His keynote address at USC Law School graduation in 2007 is worth every parent watching and talking about with your kids.

Okay let’s get to it…

💬 Quote Of The Week

“Raising kids is like being constantly surrounded by a tiny sales team. They’re always trying to persuade you into doing or buying something. And they assume everything you say is just an opening offer.”

🚀 What’s happening: Markets were hot in November with most of the major indices above up about 9% on the month.

The hot run can be attributed to two main reasons:

  • People now firmly believe inflation is under control and the Fed is done raising interest rates.

  • People also now believe we will start to see interest rates move lower by mid 2024.

The expectations for where rates sit at the end of 2024 have come down dramatically through November; at current levels the market is now factoring in a year end 2024 interest rate of a whopping 3.99% (from 5.25-5.50% now).

 👪 Closer to home: We are a bit more cautious on the current interest rate forecasts being priced into the market thinking it’s unlikely that rates will fall that fast (3.99% a year from now looks a bit crazy to us). As such, we take a more neutral stance on the prospect for a continued stock market run in the near term.

*Stock data as of 12/1 market close, bitcoin as of 4pm 12/1. Here is what these numbers mean.

🍽️ Main Course

Your Money And Your Kids

Chose Wisely

🚀 What’s happening: After years of savers getting hosed by low interest rates, 2023 finally gave us some low risk options to stash our cash and still earn a return above inflation.

For example, putting your money in simple U.S. Treasury Bills or certificates of deposit (CDs) can earn you a 4% or 5% return with inflation right now running at 3.2% based on the latest Consumer Price Index (we talk about low risk investment options in more depth here).

Investors in the stock market also are doing well this year with the S&P 500 up almost 20% year to date (although it’s worth pointing out here we are still below the market’s peak hit on January 3rd 2022).

Whatever you invested in, most families’ 401(k)s or brokerage accounts were positive, which is a relief after a tougher 2022 for most people.

But now we all have to make an important decision with our investment accounts as we look to 2024.


If the market is right and we start to see interest rates move lower in 2024, this will also lower the interest we will receive on low risk investments (Treasury Bills, bonds, CDs, etc), possibly to a point below inflation again.

On the flip side, after the run the market has had this year, it’s hard for anyone to confidently say how it will do in 2024. After all, it’s not hard to look around and see risks (economic slowdown, geopolitical risks, global elections, etc). Leaving money mostly in the market then would mean another role of the dice.

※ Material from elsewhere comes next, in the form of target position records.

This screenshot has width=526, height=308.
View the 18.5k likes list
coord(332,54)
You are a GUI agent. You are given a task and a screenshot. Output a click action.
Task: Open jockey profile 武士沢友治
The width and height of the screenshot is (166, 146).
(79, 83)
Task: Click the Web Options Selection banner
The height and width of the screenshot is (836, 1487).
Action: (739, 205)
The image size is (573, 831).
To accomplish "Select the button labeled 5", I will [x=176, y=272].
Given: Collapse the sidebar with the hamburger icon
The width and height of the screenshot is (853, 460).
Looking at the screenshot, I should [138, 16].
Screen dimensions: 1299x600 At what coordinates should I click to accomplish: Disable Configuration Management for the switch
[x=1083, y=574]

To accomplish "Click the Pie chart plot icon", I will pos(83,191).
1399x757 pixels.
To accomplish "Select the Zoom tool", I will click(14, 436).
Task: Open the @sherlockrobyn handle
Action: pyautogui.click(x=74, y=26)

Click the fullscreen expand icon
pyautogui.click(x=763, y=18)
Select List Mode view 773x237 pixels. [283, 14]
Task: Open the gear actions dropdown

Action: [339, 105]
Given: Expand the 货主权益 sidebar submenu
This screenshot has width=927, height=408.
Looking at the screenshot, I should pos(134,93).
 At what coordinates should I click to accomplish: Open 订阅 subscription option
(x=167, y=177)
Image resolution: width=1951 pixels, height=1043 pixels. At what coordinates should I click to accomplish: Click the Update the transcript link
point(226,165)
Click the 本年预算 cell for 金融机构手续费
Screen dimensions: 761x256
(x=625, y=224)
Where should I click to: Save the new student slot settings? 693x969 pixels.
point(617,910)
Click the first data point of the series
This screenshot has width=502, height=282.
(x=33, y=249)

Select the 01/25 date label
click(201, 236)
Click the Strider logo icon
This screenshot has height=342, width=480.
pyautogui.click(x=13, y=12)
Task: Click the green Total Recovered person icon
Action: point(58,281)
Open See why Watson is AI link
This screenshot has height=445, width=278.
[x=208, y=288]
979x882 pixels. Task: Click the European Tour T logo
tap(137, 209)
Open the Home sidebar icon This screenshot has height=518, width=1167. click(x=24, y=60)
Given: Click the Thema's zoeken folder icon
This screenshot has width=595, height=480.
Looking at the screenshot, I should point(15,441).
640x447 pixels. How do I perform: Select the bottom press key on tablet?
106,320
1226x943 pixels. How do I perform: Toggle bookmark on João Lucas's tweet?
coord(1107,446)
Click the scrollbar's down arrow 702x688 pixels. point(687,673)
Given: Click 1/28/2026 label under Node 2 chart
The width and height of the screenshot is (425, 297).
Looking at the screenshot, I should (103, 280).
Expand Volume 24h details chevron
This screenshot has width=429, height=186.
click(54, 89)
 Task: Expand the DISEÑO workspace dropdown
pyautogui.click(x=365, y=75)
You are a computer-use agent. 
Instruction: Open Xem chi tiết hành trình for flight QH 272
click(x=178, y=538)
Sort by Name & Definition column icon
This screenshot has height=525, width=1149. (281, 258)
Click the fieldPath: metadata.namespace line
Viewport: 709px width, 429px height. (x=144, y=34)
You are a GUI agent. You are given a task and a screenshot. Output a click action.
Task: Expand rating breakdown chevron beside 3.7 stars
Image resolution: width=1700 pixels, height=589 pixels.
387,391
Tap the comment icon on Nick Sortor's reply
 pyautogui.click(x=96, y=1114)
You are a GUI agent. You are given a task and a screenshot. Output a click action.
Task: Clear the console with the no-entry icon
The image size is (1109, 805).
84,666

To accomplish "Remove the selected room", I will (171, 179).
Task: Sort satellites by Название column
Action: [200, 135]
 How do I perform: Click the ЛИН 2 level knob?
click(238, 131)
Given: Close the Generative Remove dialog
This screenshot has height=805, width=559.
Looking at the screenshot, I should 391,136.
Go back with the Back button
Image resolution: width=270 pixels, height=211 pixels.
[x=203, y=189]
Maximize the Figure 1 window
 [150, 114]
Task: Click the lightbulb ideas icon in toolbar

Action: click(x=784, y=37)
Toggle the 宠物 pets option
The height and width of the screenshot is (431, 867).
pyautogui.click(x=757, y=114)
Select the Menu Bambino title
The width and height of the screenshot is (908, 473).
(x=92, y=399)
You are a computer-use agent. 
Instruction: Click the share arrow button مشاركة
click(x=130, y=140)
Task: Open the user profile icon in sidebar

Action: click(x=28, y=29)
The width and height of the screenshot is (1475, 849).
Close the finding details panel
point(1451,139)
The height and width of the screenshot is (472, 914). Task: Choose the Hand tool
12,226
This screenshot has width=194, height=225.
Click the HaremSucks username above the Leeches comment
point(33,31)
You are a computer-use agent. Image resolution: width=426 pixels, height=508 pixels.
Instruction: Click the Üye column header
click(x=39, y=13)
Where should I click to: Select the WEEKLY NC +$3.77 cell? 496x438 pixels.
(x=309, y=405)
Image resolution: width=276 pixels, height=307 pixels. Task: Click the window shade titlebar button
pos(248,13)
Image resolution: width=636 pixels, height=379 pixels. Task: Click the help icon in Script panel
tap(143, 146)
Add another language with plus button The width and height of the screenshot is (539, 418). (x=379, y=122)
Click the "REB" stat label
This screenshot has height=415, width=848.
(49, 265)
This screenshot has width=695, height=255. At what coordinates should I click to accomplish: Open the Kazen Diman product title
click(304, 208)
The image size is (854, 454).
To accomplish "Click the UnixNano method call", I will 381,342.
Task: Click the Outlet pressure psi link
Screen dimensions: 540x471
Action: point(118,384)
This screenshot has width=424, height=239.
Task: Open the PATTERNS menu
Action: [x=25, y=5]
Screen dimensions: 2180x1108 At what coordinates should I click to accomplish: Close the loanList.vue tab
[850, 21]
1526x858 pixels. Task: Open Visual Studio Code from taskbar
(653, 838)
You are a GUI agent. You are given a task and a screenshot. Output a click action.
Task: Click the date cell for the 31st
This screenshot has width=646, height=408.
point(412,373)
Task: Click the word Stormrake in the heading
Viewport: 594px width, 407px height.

So the question for all of us today to consider is what do we do with our investment mix?

Do you try to allocate more money to locking in the 4 or 5% interest rates you can get today by buying longer term safe investments before they come down (ex. 5 year CDs or 10 year Treasury Bills), or do you roll the dice with most of your investments and play the market again in 2024?

👪 Closer to home: We caveat our view here by saying the answer likely will depend on you and your family’s unique situation.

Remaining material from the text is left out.